## Task
Only the lines below starting at the one containing "Select the blue Revenue legend dot" and ending at the one containing "Given: Toggle the profile lock padlock icon" belong in the answer, each copied exactly.

BEGIN Stored data

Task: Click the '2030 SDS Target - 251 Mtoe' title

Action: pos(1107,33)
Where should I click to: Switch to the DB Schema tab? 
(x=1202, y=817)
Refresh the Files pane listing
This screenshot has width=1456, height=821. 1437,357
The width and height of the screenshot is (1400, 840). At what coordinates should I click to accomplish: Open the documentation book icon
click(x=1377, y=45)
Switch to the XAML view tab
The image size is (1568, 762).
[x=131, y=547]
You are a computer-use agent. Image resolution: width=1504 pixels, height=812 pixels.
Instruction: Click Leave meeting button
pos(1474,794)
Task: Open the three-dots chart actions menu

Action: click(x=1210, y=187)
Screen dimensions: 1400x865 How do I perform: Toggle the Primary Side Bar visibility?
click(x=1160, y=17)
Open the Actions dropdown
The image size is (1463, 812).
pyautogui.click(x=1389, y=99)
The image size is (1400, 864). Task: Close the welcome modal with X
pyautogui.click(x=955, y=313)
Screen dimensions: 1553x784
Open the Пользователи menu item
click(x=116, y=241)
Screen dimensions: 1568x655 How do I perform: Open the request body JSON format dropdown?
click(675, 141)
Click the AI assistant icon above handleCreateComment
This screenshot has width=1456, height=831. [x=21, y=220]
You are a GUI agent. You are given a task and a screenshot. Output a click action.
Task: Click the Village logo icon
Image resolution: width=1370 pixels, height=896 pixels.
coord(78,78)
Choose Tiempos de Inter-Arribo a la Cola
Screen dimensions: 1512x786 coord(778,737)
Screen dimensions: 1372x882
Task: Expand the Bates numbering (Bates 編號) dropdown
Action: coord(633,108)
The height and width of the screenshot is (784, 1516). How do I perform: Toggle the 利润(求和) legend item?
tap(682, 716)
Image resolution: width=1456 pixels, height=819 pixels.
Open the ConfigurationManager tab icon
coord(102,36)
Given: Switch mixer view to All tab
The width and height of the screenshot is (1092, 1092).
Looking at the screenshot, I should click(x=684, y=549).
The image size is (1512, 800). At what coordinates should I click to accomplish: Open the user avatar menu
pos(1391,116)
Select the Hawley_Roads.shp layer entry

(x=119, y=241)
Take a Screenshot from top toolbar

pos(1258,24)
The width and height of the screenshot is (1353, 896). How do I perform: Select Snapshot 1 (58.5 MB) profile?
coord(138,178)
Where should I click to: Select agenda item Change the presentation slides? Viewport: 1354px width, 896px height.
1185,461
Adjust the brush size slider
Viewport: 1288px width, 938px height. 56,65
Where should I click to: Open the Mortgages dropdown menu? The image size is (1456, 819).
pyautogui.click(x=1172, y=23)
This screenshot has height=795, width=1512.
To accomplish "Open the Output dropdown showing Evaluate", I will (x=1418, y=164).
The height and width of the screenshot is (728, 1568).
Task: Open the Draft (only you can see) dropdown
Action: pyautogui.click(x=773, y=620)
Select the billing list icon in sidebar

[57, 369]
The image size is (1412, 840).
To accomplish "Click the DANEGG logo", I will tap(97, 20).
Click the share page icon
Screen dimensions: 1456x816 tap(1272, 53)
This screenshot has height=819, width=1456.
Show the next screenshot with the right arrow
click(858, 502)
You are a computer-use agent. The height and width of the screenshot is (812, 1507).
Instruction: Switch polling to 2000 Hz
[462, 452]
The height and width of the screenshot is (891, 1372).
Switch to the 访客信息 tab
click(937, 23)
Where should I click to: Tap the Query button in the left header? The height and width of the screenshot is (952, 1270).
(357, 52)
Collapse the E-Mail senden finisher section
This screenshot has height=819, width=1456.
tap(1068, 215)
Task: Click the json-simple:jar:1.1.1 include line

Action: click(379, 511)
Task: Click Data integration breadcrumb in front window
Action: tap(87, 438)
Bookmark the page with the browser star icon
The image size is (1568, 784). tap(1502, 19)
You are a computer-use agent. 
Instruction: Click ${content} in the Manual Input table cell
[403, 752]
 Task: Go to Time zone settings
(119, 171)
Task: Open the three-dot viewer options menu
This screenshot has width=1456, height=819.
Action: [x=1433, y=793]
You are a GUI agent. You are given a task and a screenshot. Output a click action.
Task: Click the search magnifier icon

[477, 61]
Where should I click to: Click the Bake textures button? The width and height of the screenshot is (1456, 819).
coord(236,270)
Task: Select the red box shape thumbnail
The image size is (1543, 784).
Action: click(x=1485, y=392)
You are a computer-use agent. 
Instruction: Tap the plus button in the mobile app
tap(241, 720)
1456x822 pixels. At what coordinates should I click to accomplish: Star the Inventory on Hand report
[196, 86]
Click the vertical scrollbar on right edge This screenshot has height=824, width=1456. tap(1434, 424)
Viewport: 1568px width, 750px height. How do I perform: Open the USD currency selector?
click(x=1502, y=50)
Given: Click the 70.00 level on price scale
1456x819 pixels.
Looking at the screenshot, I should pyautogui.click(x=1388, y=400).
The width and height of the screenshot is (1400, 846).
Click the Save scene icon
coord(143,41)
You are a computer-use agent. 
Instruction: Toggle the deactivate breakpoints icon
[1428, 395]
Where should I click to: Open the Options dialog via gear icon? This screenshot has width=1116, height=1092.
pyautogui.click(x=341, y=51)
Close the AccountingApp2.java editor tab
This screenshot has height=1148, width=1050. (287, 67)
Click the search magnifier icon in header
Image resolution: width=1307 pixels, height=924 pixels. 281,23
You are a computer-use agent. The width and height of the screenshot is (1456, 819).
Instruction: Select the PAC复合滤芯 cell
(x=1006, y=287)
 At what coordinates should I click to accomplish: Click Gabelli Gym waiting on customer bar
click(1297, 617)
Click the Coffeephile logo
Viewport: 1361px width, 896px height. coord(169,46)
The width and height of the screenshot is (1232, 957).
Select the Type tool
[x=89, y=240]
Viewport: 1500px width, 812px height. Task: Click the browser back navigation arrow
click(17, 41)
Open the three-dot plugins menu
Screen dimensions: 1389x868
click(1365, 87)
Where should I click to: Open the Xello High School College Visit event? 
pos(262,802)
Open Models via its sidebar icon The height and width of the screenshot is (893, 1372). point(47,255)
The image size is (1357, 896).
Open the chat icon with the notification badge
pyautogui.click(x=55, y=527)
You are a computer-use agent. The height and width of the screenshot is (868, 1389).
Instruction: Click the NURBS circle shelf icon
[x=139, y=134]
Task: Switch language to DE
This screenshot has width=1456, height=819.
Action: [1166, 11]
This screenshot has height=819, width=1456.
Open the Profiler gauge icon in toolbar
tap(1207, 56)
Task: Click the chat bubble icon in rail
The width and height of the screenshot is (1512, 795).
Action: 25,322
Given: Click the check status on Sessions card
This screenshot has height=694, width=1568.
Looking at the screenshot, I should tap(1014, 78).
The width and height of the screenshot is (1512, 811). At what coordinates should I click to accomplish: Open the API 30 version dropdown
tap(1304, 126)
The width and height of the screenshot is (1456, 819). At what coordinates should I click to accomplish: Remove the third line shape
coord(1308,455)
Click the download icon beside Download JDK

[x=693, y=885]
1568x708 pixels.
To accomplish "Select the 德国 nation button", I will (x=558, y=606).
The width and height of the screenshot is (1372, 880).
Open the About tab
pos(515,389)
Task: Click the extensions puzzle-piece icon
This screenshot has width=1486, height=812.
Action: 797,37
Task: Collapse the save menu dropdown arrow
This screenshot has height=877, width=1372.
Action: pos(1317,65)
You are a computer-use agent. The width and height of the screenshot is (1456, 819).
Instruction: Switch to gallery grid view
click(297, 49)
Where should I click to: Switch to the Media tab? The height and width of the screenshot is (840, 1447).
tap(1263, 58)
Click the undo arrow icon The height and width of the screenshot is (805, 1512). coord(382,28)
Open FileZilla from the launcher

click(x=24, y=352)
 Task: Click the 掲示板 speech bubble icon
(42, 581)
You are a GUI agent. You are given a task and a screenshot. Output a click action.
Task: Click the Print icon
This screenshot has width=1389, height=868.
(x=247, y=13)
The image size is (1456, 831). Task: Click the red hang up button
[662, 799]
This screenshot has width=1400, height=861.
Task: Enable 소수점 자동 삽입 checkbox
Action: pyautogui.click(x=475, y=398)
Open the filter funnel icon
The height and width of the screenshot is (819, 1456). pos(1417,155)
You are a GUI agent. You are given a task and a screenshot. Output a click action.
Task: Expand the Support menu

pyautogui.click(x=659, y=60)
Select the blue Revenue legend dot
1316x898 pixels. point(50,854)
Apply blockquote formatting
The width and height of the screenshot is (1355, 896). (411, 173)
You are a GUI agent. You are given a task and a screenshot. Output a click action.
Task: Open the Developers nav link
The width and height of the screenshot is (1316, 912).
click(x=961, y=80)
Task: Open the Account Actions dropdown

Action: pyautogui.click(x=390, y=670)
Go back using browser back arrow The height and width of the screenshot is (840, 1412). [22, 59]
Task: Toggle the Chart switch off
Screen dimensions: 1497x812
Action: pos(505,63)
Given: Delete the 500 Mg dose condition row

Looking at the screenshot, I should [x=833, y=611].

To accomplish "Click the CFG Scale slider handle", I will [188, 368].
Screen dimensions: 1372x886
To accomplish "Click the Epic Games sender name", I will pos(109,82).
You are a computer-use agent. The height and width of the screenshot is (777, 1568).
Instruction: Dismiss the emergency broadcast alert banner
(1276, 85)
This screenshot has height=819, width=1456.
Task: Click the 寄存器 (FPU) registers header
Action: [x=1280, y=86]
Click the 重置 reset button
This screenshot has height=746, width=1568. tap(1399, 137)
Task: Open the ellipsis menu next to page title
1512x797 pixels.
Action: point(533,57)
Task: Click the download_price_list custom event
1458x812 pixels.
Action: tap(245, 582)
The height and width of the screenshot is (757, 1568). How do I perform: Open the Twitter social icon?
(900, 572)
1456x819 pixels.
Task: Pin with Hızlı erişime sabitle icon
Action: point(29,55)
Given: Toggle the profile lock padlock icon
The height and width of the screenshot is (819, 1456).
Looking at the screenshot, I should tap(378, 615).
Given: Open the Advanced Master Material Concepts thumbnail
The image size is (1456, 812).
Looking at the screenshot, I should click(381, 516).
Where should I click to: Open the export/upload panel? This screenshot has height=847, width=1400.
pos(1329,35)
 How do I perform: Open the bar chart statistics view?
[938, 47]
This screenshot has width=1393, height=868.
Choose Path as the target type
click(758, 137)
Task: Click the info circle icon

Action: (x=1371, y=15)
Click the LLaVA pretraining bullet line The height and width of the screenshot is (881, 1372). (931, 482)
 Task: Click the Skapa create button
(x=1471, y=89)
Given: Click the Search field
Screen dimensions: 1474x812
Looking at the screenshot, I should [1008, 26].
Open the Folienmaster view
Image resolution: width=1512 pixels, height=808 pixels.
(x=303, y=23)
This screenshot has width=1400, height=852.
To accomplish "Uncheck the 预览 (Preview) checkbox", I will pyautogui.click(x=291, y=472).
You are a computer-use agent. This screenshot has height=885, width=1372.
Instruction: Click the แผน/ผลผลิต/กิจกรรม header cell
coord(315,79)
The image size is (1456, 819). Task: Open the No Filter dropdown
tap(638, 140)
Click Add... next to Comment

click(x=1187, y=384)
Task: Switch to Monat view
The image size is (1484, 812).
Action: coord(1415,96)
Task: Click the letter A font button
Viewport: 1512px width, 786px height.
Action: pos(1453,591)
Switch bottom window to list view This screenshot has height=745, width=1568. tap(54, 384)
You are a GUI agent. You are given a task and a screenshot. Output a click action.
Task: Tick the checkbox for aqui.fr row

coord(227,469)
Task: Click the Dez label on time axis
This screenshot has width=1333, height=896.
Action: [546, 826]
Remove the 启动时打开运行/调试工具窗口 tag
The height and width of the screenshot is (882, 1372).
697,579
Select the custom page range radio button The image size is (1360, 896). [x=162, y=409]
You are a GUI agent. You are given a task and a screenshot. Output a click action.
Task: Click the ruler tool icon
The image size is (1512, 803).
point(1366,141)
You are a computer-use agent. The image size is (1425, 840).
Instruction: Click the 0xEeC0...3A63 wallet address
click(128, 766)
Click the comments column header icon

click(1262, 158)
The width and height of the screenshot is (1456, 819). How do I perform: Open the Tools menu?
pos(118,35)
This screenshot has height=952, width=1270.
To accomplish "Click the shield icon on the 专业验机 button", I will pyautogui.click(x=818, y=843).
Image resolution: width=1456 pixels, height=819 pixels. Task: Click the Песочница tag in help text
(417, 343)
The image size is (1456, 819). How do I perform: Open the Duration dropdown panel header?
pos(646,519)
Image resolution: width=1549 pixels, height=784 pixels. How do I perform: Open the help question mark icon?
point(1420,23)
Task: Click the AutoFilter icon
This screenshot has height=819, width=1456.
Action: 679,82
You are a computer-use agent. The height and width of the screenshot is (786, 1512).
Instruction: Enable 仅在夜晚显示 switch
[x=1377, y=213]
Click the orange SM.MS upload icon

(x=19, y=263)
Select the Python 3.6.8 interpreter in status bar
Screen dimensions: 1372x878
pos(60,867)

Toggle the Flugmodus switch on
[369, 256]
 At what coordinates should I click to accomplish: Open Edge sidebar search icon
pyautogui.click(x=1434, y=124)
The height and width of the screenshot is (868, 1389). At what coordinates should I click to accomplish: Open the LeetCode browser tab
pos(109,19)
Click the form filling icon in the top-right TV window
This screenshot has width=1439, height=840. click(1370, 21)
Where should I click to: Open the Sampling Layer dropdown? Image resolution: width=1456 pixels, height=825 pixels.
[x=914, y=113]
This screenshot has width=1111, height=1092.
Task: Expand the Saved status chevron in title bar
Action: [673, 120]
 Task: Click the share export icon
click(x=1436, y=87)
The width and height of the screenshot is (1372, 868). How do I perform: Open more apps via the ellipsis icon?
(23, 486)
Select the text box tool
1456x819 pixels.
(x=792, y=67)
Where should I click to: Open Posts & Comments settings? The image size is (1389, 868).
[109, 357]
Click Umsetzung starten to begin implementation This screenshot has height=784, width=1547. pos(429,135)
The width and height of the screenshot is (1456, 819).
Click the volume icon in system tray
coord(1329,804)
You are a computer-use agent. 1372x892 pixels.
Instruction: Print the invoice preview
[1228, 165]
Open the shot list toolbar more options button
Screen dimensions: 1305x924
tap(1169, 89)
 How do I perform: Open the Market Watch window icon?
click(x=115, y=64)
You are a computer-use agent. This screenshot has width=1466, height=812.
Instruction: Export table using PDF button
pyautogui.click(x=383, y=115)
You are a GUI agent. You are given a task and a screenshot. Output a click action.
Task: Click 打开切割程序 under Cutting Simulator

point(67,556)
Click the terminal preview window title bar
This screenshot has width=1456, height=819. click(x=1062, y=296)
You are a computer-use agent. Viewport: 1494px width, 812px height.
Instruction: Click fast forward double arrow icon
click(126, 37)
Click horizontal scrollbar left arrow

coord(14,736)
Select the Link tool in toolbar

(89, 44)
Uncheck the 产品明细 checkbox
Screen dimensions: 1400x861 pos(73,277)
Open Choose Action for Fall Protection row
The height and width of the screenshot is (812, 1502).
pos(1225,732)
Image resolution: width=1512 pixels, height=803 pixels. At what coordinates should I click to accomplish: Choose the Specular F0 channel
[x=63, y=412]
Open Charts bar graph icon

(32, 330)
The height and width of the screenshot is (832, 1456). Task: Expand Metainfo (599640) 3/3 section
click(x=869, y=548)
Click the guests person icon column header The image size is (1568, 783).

END Stored data

## Response for this exercise
Select the blue Revenue legend dot
1316x898 pixels. point(50,854)
Apply blockquote formatting
The width and height of the screenshot is (1355, 896). (411, 173)
You are a GUI agent. You are given a task and a screenshot. Output a click action.
Task: Open the Developers nav link
The width and height of the screenshot is (1316, 912).
click(x=961, y=80)
Task: Open the Account Actions dropdown

Action: pyautogui.click(x=390, y=670)
Go back using browser back arrow The height and width of the screenshot is (840, 1412). [22, 59]
Task: Toggle the Chart switch off
Screen dimensions: 1497x812
Action: pos(505,63)
Given: Delete the 500 Mg dose condition row

Looking at the screenshot, I should [x=833, y=611].

To accomplish "Click the CFG Scale slider handle", I will [188, 368].
Screen dimensions: 1372x886
To accomplish "Click the Epic Games sender name", I will pos(109,82).
You are a computer-use agent. The height and width of the screenshot is (777, 1568).
Instruction: Dismiss the emergency broadcast alert banner
(1276, 85)
This screenshot has height=819, width=1456.
Task: Click the 寄存器 (FPU) registers header
Action: [x=1280, y=86]
Click the 重置 reset button
This screenshot has height=746, width=1568. tap(1399, 137)
Task: Open the ellipsis menu next to page title
1512x797 pixels.
Action: point(533,57)
Task: Click the download_price_list custom event
1458x812 pixels.
Action: tap(245, 582)
The height and width of the screenshot is (757, 1568). How do I perform: Open the Twitter social icon?
(900, 572)
1456x819 pixels.
Task: Pin with Hızlı erişime sabitle icon
Action: point(29,55)
Given: Toggle the profile lock padlock icon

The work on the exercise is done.